Second, smaller countries sometimes feel that China acts in an overbearing manner toward them. A retired senior Singaporean diplomat, for example, argues that, “On occasion, Chinese diplomats even seem to have perversely gone out of their way to accentuate rather than assuage anxieties. … [their] behavior is … illustrating the passive-aggressive style and the positing of false dilemmas to force acceptance of China’s inherent superiority as the natural normative order of East Asian international relations”. Non-great powers might be more likely to recognize Chinese leadership if they feel that Beijing does not look down on them.

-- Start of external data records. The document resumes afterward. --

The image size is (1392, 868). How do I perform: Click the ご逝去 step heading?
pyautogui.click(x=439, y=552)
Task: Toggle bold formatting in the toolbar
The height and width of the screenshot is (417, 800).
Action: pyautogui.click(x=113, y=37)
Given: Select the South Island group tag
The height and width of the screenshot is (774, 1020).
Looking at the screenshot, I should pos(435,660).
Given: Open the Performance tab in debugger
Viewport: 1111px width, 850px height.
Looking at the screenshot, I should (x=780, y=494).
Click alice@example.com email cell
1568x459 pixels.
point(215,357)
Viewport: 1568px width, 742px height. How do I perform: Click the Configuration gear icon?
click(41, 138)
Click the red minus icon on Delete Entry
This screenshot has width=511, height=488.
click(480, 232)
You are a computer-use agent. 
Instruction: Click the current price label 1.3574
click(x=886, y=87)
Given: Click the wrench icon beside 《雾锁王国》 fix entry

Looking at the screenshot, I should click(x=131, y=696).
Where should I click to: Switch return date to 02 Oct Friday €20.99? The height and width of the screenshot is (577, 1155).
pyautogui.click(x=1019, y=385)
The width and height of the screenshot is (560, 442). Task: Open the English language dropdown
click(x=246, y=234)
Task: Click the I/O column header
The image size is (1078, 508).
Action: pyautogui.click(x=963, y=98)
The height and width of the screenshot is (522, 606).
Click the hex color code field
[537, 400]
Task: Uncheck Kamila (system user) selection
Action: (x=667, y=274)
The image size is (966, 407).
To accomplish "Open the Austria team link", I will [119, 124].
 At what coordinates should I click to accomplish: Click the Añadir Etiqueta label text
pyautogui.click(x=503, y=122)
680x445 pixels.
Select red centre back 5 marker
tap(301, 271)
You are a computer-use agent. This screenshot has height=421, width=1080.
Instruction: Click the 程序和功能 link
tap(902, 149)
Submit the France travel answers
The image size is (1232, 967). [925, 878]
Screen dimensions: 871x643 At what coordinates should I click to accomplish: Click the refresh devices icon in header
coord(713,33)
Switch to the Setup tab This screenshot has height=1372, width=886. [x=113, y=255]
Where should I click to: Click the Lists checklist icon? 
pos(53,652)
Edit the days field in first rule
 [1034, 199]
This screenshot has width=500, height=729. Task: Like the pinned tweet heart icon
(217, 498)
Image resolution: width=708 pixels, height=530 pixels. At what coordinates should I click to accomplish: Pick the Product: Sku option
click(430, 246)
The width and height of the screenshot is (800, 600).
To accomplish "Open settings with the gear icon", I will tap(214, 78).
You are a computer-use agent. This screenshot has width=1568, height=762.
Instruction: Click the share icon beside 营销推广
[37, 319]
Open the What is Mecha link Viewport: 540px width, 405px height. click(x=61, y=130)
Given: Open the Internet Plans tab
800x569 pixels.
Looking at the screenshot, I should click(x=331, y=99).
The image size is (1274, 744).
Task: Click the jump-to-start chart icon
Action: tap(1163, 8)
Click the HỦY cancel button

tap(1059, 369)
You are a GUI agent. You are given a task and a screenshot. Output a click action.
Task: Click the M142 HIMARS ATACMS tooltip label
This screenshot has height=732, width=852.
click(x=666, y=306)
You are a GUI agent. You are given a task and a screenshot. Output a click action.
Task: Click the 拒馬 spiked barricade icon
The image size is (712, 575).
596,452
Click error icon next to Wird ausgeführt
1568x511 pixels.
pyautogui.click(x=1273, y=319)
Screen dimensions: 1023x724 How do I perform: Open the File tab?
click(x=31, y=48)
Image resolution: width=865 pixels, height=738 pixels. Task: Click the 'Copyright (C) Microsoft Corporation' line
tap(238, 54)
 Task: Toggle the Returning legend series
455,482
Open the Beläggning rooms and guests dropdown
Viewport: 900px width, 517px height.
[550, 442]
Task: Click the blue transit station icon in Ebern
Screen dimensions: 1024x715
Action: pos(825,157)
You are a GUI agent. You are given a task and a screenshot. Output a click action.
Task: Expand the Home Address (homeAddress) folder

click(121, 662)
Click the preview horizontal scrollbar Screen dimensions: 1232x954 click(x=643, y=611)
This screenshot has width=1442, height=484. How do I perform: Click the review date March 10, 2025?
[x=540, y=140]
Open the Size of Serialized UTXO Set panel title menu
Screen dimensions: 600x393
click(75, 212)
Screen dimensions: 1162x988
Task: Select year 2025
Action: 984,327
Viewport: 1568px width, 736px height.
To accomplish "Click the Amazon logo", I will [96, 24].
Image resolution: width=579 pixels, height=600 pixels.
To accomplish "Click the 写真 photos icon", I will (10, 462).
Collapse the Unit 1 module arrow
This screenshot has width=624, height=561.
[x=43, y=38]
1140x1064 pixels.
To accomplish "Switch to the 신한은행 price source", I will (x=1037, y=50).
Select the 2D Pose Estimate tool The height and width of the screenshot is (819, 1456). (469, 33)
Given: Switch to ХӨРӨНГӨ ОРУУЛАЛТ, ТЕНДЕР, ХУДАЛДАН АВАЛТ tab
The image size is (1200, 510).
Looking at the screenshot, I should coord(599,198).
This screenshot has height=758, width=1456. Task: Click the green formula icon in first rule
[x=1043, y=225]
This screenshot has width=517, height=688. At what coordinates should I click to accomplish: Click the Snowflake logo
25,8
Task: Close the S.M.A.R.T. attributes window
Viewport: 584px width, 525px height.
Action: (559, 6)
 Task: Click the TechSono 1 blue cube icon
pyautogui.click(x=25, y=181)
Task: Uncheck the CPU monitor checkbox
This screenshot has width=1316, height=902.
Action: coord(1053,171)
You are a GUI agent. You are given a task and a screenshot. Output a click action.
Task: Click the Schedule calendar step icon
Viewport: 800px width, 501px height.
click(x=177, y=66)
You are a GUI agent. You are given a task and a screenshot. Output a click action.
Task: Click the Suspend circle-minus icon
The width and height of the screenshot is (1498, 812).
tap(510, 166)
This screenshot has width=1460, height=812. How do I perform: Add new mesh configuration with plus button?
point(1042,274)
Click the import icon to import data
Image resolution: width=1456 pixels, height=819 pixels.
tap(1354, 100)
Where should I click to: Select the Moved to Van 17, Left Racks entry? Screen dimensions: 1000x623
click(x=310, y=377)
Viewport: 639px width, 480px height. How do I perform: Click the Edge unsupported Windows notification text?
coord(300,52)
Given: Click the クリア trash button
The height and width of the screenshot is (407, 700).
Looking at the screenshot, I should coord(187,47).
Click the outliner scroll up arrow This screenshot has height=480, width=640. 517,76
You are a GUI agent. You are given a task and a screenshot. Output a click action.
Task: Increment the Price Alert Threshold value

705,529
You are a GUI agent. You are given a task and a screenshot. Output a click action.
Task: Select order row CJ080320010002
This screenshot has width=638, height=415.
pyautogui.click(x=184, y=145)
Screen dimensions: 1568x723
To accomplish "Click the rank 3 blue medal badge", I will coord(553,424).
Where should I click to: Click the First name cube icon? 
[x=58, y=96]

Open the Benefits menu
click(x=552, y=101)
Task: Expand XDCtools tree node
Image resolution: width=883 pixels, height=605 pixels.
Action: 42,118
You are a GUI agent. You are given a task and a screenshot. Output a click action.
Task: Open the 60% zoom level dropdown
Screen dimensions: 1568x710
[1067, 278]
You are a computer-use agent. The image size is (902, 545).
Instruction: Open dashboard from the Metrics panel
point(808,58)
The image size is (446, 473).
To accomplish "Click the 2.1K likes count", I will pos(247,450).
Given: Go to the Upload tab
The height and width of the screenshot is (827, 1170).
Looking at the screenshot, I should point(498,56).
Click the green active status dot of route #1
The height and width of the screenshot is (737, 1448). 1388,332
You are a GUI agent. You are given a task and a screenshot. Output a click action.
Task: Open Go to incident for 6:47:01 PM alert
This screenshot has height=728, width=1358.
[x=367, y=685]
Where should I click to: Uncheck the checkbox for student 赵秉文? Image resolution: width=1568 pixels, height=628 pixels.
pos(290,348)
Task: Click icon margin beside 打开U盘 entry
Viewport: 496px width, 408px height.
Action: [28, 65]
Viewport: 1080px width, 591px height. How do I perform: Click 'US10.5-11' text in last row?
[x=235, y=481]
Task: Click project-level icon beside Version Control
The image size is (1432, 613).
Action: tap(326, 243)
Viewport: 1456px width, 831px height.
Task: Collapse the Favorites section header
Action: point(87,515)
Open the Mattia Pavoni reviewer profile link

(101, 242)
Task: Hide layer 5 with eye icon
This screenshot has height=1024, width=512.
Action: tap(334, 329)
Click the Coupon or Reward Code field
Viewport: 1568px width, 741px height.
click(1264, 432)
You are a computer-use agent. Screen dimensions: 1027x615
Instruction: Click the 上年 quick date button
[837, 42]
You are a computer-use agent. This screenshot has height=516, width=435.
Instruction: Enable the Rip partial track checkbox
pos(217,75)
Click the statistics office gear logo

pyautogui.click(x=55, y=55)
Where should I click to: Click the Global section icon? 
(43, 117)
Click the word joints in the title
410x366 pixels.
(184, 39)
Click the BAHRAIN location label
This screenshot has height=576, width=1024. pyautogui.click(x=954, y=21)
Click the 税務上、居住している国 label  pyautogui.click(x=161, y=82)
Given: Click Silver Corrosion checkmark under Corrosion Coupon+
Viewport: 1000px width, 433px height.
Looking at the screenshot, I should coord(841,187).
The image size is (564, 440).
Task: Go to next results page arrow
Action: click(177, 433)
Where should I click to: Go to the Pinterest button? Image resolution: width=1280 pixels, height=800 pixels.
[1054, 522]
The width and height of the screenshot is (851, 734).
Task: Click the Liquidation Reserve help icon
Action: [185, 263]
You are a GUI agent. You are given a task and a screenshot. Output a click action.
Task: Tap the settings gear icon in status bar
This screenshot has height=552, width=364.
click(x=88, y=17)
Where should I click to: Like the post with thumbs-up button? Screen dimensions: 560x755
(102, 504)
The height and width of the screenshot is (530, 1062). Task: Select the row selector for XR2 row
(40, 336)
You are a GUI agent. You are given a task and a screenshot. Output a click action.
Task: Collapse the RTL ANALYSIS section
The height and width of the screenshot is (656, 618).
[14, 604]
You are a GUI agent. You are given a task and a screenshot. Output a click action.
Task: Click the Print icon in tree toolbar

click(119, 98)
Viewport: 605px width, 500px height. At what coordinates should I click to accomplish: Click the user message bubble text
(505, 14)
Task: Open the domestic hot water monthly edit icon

Third, the Chinese leadership is at times exceedingly sensitive to international criticism. To protest Liu Xiaobo’s Nobel Peace Prize, for example, Beijing in effect shut down political relations with Oslo for over six years. America’s attitude might in fact offer some helpful clues for China. Although the United States receives so much condemnation that “anti-Americanism” has engendered its own research program, the U.S. government does not throw a fit every time someone points out its imperfections. A great power will attract more attention and thus more disapproval. It might facilitate Chinese legitimacy if the leadership in Beijing finds ways that are more constructive to handle foreign criticism.
A majority of the international society would probably welcome a China that exercises a self-confident and responsible global leadership. Without some behavioral adjustments, however, it might be difficult for Beijing to gain wide acceptance for its aspired status.